Question of the Week from Thomson Reuters
QUESTION: Our company’s self-insured health plan contains an exclusion for items and services that are experimental or investigational in nature. We have heard that health care reform includes a clinical trials mandate. Does this mean we will need to amend our plan to start covering clinical trials?
ANSWER: Health care reform does not require coverage of clinical trials. The provision you are referring to prohibits non-grandfathered group health plans from denying qualified individuals the right to participate in an approved clinical trial, and from denying, limiting, or imposing additional conditions on the plan’s coverage of “routine patient costs” for items and services furnished in connection with participation in an approved clinical trial. This provision is effective for plan years beginning on or after January 1, 2014.
“Routine patient costs” are items and services typically covered under the plan for a participant not enrolled in a clinical trial. They do not include—(1) the investigational item, device, or service itself; (2) items and services not included in the direct clinical management of the patient, but instead provided in connection with data collection and analysis; or (3) a service clearly not consistent with widely accepted and established standards of care for the particular diagnosis. Thus, the health care reform requirement does not prevent a plan from excluding certain courses of treatment, devices, or services as experimental and investigational. But you should review the wording of the exclusion in your plan document and summary plan description to confirm that it does not exclude related services that are required to be covered as routine patient costs. You may find that you need to make some changes to the wording of your exclusion provision (or in the “definitions” section of your plan) in order to comply. If so, you should work with the plan’s TPA to ensure that the revised exclusion provision will be administered correctly, so that items and services that ordinarily would be covered by the plan are not excluded solely because the individual is participating in a clinical trial. And, if the company maintains stop-loss insurance in connection with the plan, you should be aware that stop-loss insurance is not required to comply with any health care reform mandates (because it is not health insurance). Thus, if the stop-loss policy’s exclusion is broader than the plan’s exclusion, the company will ultimately be responsible for any exposure.
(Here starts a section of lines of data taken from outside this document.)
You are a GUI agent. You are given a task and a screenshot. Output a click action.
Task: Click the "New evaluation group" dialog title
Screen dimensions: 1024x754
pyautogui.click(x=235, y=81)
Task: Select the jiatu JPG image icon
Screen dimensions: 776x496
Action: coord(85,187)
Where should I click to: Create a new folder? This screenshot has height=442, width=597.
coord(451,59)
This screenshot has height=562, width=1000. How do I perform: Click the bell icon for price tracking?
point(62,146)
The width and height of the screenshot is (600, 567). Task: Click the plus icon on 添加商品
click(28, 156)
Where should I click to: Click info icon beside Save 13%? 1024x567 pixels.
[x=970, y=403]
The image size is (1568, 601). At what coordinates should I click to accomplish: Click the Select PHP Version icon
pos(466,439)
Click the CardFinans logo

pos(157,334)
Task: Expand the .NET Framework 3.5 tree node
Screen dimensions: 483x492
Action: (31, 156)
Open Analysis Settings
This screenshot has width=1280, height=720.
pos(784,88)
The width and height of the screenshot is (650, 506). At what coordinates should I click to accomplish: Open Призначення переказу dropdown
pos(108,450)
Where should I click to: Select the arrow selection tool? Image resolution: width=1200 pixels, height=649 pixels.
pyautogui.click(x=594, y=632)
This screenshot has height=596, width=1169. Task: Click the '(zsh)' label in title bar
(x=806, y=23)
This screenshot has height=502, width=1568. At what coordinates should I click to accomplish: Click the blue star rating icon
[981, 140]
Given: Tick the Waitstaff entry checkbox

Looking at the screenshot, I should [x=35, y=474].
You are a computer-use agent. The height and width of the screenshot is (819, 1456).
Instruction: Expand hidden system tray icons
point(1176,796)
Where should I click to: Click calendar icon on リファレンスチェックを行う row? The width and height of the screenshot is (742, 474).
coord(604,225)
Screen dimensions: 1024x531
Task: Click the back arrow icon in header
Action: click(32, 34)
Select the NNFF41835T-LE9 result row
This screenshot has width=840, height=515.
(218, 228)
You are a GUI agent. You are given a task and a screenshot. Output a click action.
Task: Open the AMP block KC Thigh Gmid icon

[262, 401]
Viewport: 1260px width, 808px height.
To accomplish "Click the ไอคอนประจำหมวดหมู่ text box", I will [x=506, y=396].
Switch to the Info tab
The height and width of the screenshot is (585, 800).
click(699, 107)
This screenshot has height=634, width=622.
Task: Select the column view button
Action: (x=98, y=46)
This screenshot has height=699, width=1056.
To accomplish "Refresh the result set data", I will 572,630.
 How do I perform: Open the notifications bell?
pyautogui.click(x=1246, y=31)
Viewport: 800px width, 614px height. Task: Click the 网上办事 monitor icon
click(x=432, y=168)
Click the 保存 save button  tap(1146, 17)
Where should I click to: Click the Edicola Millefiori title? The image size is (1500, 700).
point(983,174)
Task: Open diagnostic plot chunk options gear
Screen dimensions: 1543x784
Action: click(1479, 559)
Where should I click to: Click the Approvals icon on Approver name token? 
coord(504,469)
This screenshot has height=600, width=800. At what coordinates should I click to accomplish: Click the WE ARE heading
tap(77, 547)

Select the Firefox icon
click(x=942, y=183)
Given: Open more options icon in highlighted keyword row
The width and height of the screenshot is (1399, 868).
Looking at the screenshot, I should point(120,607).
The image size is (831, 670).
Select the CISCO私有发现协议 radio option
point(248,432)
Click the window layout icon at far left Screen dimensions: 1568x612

Also, aside from the health care reform provision, keep in mind that plan exclusions for experimental or investigational treatments are often challenged by participants. These exclusions should be drafted with as much specificity as possible, to avoid having a court define an ambiguous term. For example, consider listing specific procedures in the plan document as excluded, along with a general reservation of authority to exclude other procedures determined to be experimental or investigational under stated (and preferably objective) criteria. And, as with all plan terms, the plan document should clearly state that the plan administrator (or its delegate) retains discretion to interpret the exclusion.